Ecclesie temporibus occubuere //

vide Historiam Ecclesiasticam, libro v

- le titre "LYON" dans la même planche.

- les indications des noms des fleuves et des vents.

- les noms de rues, ports, places et édifices relevés dans l'index onomastique.

Ces textes sont réalisés en caractères romains, en petites capitales de type Garamond. Les lettres ont de petits empattements triangulaires en bas des hastes. Des empattements horizontaux décorent le sommet des hastes. Pleins et déliés sont marqués, mais à l'inverse de ce que ferait la typographie : ainsi, c'est la barre oblique du N qui est en plein et non en délié. Le tracé final des lettres est allongé de façon décorative sur le trait final du E et du R (figure 5a, b, c). Les lettres paraissent homogènes sur toutes les planches.

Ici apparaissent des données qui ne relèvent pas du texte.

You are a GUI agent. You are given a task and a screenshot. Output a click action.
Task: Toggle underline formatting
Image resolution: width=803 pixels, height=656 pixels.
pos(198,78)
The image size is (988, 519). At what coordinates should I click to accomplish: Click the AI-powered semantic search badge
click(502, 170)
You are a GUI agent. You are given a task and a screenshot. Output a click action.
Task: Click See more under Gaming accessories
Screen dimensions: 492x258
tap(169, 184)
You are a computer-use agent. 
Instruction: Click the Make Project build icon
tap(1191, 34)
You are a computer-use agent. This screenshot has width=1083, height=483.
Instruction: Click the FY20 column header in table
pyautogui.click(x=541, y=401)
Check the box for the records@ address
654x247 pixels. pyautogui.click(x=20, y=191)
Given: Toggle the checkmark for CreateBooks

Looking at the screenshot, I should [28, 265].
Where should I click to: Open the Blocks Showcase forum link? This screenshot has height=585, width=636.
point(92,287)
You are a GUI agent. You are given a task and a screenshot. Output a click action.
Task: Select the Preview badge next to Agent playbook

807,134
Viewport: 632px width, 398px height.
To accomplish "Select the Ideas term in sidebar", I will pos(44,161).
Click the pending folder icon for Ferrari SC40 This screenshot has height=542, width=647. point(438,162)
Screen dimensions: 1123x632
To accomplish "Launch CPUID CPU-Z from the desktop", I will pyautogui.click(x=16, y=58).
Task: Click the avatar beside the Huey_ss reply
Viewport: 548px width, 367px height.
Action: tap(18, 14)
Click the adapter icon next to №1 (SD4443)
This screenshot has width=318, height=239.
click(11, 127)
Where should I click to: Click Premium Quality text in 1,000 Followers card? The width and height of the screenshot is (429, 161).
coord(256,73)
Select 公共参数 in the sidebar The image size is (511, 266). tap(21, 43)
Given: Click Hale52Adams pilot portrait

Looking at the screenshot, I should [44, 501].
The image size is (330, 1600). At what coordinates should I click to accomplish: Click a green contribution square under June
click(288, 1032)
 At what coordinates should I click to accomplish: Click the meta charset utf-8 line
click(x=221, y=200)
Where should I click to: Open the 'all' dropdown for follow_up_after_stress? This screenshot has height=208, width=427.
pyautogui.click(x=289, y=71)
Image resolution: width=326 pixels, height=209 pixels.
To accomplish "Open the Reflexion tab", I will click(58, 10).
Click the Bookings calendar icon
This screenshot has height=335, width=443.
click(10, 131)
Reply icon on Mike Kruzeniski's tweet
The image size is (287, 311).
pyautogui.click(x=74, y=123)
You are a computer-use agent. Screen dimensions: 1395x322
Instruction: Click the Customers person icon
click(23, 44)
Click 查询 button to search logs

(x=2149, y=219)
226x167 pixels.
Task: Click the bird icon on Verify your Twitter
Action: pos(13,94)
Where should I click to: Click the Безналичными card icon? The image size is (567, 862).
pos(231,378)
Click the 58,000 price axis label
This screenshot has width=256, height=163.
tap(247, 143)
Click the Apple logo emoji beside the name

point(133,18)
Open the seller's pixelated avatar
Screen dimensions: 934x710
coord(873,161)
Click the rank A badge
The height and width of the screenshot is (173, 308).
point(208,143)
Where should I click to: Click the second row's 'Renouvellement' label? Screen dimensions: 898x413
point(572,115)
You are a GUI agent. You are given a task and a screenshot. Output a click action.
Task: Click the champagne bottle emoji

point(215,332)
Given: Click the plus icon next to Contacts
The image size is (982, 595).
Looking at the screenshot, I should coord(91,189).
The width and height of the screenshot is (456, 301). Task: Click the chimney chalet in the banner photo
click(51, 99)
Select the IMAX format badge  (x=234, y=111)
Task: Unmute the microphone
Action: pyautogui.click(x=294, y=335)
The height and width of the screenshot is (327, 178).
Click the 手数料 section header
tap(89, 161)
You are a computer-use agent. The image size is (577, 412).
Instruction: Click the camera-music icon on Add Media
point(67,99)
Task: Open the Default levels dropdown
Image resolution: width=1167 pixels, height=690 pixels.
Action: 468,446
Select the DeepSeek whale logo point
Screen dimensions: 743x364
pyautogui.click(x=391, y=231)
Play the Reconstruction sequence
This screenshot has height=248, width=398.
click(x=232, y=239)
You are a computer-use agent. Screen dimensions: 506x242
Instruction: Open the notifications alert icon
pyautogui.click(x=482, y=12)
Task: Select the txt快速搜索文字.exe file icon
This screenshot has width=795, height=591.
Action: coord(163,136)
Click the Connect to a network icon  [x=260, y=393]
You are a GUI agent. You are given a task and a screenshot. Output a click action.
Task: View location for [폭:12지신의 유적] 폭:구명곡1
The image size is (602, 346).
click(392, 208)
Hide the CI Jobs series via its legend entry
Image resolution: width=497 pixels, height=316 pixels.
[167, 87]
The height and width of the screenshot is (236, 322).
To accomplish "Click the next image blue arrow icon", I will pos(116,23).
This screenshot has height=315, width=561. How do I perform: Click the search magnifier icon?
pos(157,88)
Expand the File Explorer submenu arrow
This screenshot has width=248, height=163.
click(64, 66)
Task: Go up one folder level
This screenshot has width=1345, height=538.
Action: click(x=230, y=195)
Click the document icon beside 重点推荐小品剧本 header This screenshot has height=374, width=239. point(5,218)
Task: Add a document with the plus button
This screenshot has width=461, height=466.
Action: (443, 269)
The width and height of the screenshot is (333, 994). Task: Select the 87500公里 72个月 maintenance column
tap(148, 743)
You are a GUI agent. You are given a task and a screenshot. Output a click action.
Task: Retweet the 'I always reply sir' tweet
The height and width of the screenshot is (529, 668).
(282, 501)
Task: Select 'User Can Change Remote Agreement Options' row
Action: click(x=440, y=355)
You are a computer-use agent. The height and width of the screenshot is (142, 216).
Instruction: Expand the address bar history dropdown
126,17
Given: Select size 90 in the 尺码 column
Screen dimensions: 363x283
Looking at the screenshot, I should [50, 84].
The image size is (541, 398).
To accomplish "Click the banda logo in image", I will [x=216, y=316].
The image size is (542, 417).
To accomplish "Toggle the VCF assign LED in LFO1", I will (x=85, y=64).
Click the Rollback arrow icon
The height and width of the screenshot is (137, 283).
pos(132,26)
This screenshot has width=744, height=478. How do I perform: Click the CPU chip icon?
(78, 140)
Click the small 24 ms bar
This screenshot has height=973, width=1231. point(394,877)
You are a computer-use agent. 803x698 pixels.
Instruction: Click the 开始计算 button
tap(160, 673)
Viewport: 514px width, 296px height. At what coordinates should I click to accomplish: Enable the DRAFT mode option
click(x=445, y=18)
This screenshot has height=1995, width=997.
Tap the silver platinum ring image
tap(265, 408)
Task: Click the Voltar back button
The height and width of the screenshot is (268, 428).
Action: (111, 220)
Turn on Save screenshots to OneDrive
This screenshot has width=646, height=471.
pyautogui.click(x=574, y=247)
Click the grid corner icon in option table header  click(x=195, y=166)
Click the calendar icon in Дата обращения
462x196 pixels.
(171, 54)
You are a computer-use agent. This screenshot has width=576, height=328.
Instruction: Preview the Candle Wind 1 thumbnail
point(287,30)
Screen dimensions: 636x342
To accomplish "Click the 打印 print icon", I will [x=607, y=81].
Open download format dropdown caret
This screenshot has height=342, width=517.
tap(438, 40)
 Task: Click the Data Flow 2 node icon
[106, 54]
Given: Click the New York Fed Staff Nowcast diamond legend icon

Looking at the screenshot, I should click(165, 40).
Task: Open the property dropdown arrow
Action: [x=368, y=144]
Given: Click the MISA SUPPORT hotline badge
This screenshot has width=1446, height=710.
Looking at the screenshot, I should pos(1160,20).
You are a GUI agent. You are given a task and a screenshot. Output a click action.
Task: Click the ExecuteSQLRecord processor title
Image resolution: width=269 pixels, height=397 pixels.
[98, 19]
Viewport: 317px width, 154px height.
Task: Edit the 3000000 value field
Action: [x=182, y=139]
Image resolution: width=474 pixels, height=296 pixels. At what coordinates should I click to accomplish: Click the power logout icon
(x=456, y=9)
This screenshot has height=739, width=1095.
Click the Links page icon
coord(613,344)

On ne distingue pas le U et le V, les abréviations y sont suspensives et annoncées par un point. Ex : HOTEL-DIEV, H. (HOPITAL), CORDELIERS C. (COUVENT) etc.

Actuellement ne persistent plus que des traces de pigments anciens apposés aux XVIe et XVIIe siècles après assemblage des feuilles : en effet, là où deux feuilles se recouvraient il n'y a pas de couleur. La numérotation manuscrite des planches, antérieure elle aussi à l'assemblage, paraît du XVIe siècle. Ceci permet de dater la couleur et l'assemblage de la fin du XVIe siècle.

Les lettres du plan.

Figure 5a

Figure 5b
Figure 5c.

Des couleurs plus récentes mises au XIXe siècle ont été en grande partie enlevées par la restauration de 1989 : en particulier le rouge et le bleu sur les toitures. Le rouge semble correspondre à des bâtiments privés et à des maisons particulières, le bleu aux bâtiments publics. Les fleuves Rhône et Saône ont été également coloriés, en vert, semble-t-il.

On rencontre sur le plan quatre types de sujets représentés : les constructions, la nature, la vie humaine et animale, les allégories.

Les constructions correspondent aux habitations privées, aux édifices civils ou religieux (couvents, abbayes, hôpitaux), aux édicules utilitaires (croix, puits, fontaines), enfin aux portes et aux ponts. La nature montre les accidents naturels (les fleuves, la roche sur le cours du fleuve, la colline) et la végétation. La vie humaine et animale s'attache aux scènes de la vie quotidienne ainsi qu'à des occupations plus exceptionnelles : travaux de fortifications, scènes militaires, etc. On se reportera à l'étude de J. Rossiaud qui a établi la typologie détaillée de toutes ces représentations et en fait l'analyse critique.